The Australian stock market rose by 25.6%* in the second half of 2009 as the market recorded five positive months out of six.

Record low interest rates and continuing government stimulus encouraged investors to return to the stock market.

The positive earnings announcements from companies were an encouragement to investors throughout this period. The earnings season was watched very closely for clues on how major financial institutions have weathered the post-credit crisis environment. On the whole, investors were not disappointed with most company profit announcements exceeding expectations, supporting a feeling of renewed optimism in the market.

* as measured by the S&P/ASX 200 Accumulation Index.

International Equities

International stock markets rose by 20.4%* over the six months on a hedged basis. Like the domestic stock market, investors have been enticed back into the equity markets following the sharp declines of last year as the credit crisis left many companies looking too cheap to pass up. We are now seeing stocks being priced in a range that is considered to be more normal, but this will require company fundamental data to justify the stock prices. Earnings announcements were generally positive, which helped stocks to rally, but this will need to be sustained into 2010 in order for global stock markets to continue upwards.

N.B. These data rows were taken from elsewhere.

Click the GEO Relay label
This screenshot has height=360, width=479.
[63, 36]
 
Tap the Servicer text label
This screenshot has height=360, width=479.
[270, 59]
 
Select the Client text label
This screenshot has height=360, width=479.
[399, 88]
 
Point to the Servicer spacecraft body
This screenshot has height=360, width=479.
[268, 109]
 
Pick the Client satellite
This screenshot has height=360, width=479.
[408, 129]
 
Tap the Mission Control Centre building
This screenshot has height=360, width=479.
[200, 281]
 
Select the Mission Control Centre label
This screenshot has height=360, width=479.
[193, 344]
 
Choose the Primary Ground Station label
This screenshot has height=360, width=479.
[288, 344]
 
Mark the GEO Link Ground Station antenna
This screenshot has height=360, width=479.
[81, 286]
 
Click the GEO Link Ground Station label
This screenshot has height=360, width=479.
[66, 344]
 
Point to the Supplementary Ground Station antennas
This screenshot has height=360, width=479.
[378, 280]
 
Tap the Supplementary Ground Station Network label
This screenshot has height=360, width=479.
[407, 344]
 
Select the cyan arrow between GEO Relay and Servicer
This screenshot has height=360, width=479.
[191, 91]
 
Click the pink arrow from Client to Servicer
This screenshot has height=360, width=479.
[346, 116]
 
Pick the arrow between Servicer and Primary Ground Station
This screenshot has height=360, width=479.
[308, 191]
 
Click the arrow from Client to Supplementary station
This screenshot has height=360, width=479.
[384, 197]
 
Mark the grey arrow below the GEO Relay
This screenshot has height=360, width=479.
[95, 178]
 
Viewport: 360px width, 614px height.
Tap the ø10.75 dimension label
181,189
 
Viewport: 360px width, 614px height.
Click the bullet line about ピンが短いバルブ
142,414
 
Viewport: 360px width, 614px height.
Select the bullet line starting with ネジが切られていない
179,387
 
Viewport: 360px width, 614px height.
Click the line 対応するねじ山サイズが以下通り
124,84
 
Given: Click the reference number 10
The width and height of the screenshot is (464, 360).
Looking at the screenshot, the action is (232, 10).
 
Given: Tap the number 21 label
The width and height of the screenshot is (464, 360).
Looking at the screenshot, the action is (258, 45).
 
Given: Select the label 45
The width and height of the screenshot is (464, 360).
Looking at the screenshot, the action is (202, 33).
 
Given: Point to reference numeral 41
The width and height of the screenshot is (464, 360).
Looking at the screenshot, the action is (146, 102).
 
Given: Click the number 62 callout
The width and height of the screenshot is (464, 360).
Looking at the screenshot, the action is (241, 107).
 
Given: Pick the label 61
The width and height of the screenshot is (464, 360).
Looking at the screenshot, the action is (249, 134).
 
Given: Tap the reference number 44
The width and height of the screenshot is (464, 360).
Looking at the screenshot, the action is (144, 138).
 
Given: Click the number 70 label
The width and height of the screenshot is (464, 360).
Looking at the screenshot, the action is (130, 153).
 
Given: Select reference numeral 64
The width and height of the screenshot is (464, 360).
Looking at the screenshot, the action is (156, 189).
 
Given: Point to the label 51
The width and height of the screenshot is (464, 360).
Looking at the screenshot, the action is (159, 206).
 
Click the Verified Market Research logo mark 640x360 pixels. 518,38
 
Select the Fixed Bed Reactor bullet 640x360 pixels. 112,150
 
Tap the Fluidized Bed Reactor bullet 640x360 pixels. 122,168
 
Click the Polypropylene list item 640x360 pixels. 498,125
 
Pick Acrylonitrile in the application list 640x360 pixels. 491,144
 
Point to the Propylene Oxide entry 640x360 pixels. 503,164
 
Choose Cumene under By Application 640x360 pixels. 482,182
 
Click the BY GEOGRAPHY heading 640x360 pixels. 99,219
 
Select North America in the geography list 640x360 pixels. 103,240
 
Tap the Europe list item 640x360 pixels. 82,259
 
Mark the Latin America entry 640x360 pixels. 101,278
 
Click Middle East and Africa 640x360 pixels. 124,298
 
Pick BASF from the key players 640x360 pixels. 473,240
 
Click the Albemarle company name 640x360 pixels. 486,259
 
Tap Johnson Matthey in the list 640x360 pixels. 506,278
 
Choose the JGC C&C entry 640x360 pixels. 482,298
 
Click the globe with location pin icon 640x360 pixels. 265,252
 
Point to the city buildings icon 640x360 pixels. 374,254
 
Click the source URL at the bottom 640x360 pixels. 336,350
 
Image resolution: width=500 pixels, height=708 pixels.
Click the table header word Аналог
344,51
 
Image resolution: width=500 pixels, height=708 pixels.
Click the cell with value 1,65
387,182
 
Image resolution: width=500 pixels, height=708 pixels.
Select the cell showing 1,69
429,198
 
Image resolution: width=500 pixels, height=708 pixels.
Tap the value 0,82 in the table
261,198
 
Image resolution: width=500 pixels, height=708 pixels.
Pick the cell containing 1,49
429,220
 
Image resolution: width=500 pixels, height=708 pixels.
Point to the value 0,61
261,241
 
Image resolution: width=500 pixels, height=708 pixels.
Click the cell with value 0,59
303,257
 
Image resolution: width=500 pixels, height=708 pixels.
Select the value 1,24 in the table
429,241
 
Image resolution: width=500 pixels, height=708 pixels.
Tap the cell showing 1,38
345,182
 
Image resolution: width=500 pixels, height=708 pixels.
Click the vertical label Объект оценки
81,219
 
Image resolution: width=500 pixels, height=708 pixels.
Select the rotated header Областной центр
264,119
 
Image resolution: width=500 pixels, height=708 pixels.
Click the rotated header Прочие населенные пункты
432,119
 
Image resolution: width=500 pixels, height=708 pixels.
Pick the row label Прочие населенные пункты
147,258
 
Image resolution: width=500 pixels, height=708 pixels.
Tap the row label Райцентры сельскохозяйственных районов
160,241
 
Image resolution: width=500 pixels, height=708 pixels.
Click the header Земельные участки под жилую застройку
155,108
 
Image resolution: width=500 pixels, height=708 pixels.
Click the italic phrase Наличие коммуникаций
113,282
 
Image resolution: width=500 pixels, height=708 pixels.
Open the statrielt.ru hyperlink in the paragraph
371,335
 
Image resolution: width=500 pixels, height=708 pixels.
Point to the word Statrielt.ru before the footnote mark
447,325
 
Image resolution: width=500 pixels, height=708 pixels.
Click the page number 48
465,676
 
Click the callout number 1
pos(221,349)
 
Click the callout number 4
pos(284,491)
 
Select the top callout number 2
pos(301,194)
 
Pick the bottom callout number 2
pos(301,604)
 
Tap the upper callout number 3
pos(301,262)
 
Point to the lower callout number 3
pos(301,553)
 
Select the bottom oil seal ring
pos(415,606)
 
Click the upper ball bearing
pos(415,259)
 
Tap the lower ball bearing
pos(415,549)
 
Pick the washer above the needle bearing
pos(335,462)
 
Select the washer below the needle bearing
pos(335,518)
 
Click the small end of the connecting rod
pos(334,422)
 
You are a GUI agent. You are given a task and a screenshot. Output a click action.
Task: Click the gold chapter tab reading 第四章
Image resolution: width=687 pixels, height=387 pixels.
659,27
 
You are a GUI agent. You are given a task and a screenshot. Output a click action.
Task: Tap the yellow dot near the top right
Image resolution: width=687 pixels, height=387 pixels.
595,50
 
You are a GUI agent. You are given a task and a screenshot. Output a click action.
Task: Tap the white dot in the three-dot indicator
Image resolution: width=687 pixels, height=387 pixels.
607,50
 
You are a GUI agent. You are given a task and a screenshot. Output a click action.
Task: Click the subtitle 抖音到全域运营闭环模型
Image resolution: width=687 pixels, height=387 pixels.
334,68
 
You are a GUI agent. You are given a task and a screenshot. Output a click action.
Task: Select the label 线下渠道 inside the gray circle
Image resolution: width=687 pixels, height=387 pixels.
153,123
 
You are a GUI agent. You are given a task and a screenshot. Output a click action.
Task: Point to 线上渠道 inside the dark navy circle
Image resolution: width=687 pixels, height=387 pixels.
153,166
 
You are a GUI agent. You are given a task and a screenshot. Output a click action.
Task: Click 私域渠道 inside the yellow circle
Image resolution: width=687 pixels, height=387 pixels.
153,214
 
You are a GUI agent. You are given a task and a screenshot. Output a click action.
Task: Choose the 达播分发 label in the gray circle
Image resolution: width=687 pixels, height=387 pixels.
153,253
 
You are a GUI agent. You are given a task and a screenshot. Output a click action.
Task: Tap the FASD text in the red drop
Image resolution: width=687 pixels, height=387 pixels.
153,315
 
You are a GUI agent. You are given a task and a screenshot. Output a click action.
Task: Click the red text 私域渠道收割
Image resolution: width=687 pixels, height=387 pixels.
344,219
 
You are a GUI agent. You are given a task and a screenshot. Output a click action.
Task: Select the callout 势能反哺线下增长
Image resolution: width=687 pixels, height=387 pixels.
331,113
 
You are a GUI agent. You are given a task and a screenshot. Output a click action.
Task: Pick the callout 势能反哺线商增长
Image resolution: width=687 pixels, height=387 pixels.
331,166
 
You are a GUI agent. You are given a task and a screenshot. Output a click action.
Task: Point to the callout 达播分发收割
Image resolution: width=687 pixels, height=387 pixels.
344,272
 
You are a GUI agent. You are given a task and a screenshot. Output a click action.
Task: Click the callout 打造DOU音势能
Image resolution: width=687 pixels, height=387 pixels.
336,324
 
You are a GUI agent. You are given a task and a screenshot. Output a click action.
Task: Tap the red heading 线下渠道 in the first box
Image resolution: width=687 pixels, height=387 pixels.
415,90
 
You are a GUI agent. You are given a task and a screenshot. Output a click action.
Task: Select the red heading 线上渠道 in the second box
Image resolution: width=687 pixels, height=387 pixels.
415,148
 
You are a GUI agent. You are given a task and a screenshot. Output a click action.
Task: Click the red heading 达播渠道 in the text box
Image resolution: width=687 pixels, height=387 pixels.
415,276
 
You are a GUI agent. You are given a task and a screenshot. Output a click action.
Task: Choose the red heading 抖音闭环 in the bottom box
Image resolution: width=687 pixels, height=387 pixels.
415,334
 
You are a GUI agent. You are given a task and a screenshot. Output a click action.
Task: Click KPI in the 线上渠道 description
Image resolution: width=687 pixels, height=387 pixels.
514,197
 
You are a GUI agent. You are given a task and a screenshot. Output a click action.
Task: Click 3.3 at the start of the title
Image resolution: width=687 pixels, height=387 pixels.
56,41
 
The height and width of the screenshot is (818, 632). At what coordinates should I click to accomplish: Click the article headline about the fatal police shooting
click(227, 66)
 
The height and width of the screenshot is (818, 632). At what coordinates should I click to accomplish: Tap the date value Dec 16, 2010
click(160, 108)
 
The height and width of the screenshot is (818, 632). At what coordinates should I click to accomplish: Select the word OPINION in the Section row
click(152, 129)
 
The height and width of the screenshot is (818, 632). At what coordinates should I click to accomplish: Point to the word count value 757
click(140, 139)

* as measured by the MSCI World ex-Australia Accumulation Index (Hedged).

Listed property trusts

Australian listed property trusts gained 23.9%* over the period, but this particular asset class suffered most during the credit crisis with investors losing over half of their money in the twelve months ending 28 February 2009, putting into perspective what a 24% return over 6 months really means. Property trusts have been helped by increasing property prices and greater occupancy rates, but availability to credit is still hard to come by meaning that refinancing debt for these trusts is a costly process and will continue to eat into the bottom line.

Globally, listed property trusts have fared even better with a return of 39.6%** over the six months. Like Australian listed property trusts, this asset class suffered badly during the credit crisis and they are subject to the same problems with refinancing debt.

* as measured by the S&P/ASX 200 Prop Trust Accumulation Index.
** as measured by the UBS Global (ex Australia) Property Investors Net Index $A hedged.

Fixed Interest and Cash

Due to the rally in equity markets and the move towards more risky assets, fixed interest investments were less favoured by investors, reflected in their relatively modest returns.

Australian bonds returned 2.8%* for the six months, which was a far cry from the double digit returns received for the previous financial year. Meanwhile, global bonds returned 5.1%** for the same period.

Australian cash investments produced record low returns during this six month period. Cash returned 1.7%^ for the period as the cash rate had been reduced to emergency levels in order to stimulate the economy.

*as measured by the UBS Australia Composite Bond Index.
**as measured by the Barclays Capital based Aggregate Index - $A hedged.
^as measured by the UBS Australian Bank Bill.